Exercise brief: Filter the entries for the word "priority". Copy each line in which it occurs.

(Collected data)

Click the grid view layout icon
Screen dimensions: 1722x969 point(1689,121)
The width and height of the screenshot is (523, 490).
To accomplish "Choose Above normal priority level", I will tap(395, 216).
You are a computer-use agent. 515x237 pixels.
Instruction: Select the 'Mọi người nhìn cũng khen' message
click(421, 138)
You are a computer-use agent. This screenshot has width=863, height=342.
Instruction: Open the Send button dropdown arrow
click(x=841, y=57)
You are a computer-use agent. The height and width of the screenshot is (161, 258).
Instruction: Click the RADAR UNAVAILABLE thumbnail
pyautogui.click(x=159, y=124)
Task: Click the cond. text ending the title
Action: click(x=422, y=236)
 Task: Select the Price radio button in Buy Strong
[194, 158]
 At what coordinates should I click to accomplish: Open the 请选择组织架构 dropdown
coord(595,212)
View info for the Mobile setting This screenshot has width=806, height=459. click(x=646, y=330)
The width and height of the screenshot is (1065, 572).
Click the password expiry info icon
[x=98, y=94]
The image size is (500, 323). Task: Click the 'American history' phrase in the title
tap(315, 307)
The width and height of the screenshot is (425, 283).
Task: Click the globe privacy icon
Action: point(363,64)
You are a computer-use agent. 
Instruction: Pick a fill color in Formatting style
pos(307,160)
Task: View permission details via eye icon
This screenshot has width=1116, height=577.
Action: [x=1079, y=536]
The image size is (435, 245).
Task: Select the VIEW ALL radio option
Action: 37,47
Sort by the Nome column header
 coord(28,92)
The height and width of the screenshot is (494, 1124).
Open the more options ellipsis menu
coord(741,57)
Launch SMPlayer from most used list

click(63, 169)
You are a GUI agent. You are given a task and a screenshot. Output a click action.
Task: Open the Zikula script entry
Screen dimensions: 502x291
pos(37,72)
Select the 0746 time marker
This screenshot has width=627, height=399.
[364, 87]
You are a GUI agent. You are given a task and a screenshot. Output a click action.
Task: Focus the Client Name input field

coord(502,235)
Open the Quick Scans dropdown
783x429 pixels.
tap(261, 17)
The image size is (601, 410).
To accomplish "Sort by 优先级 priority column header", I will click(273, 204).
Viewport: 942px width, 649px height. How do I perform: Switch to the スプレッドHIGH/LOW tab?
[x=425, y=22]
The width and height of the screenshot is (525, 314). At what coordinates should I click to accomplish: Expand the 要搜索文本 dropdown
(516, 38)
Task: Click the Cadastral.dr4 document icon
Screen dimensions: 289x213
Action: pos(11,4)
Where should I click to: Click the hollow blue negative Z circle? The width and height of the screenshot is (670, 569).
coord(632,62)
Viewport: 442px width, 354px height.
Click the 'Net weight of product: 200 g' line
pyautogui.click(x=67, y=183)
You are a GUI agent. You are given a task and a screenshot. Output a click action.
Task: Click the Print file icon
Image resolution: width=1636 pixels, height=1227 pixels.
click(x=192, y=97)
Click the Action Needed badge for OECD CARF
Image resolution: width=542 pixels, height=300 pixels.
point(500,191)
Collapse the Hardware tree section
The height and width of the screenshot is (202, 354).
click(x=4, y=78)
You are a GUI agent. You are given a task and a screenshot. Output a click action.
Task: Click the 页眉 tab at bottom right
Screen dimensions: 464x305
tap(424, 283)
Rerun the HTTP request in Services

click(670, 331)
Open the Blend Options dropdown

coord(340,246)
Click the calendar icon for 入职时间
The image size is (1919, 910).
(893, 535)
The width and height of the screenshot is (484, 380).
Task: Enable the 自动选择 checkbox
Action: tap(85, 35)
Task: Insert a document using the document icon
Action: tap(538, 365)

Reply to the exercise:
To accomplish "Choose Above normal priority level", I will tap(395, 216).
To accomplish "Sort by 优先级 priority column header", I will click(273, 204).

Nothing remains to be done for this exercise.